I’ve spent the better part of a decade watching SUVs morph from lumbering boxy shells into some of the most refined machines on the road. Walk through any suburban driveway in 2026 and you’ll spot at least three crossovers, each promising the same blend of ruggedness, space, and safety. But peel back the shiny sheet metal and you’ll find a hard truth: a taller ride height is a double-edged sword. It gifts you a commanding view of the asphalt ahead, yet it can also make your vehicle sway like a metronome if you have to swerve suddenly. Think of a high-center-of-gravity SUV as a ballerina on stilts—graceful in a straight line but dangerously wobbly in a pirouette.
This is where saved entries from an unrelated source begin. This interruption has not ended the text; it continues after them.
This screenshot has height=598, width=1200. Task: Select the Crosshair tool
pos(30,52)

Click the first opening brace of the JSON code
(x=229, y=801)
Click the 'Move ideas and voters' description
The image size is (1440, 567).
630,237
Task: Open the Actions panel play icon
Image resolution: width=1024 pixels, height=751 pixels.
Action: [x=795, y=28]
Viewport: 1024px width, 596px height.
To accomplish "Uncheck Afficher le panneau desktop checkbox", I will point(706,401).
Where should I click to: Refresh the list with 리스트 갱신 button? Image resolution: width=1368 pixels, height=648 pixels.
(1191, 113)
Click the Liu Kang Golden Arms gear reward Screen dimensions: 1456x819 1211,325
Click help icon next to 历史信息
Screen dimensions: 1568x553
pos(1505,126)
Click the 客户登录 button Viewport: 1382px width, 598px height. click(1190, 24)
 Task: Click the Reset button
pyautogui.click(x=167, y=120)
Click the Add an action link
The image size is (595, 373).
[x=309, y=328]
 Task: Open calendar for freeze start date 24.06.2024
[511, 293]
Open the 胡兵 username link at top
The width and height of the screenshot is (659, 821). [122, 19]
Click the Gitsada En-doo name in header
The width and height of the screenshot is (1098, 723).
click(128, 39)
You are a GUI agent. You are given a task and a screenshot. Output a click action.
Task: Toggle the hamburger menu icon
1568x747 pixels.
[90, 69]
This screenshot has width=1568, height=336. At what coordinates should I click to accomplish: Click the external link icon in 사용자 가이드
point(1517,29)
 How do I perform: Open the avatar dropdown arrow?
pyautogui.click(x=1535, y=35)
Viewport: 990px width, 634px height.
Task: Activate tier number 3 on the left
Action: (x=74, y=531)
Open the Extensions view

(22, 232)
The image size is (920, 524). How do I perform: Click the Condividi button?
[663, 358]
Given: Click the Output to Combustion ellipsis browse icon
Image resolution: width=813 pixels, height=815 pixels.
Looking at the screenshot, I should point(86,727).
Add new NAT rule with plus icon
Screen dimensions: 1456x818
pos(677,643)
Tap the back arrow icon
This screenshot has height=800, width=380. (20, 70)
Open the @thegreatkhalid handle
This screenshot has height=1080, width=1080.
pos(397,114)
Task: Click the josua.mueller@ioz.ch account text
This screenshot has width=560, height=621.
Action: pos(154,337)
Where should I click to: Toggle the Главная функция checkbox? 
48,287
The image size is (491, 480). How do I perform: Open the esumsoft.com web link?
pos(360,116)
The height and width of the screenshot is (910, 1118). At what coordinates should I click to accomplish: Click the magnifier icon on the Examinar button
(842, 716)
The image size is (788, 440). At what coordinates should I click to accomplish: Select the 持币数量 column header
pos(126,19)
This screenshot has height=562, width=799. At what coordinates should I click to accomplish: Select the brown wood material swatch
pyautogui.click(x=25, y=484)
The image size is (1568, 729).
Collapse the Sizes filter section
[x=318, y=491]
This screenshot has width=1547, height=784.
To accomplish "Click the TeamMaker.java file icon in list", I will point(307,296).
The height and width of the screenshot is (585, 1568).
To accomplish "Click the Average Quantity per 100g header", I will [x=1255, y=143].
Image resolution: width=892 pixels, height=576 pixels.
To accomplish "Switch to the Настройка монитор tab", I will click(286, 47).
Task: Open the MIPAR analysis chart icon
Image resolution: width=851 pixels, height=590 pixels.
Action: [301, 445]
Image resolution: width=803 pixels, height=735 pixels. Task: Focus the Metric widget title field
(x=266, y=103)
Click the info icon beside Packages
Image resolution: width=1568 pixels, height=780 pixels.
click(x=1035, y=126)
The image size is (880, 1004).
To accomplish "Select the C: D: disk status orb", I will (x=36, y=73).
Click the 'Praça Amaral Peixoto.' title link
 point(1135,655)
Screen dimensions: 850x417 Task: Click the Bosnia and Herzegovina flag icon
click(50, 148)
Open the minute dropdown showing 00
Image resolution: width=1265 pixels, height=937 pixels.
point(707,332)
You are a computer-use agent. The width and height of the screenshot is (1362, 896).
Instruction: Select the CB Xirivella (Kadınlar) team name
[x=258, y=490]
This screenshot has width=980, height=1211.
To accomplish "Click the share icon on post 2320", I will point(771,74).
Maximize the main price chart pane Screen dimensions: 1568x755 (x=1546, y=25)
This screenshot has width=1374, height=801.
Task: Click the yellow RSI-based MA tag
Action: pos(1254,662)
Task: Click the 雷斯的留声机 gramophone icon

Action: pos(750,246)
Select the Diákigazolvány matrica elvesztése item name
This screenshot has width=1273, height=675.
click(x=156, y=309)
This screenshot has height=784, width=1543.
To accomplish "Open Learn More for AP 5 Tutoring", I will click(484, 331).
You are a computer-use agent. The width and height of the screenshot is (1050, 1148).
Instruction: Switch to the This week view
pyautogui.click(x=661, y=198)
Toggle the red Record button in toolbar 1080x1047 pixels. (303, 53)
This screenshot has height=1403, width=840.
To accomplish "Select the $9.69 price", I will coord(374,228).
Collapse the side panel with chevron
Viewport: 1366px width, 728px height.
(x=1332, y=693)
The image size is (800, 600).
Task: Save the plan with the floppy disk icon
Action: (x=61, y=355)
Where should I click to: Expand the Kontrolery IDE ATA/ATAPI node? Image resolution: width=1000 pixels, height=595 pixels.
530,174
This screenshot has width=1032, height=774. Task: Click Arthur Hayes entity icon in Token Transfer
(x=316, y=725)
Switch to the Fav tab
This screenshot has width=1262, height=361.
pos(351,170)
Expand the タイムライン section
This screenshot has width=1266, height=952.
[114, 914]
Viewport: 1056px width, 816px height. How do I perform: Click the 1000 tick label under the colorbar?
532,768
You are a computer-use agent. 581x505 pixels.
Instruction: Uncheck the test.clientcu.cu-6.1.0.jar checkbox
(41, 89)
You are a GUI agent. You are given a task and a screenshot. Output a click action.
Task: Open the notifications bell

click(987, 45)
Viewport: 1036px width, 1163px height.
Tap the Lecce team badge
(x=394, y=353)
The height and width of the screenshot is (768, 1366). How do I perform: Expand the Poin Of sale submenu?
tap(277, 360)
Modern manufacturers have poured millions into electronic stability systems, wider tracks, and lower centers of gravity, but not all SUVs are created equal. Some are as planted as a granite boulder in a meadow, while others behave like a ship caught broadside in a storm. I’m talking about rollover risk—the silent specter that the National Highway Traffic Safety Administration (NHTSA) still lists as a primary threat in certain models. To keep you and your family rubber-side down, I’ve separated the wheat from the chaff. Below are five SUVs that earned top marks for reliability and stability, followed by ten you should treat like a carnival ride with a broken safety bar.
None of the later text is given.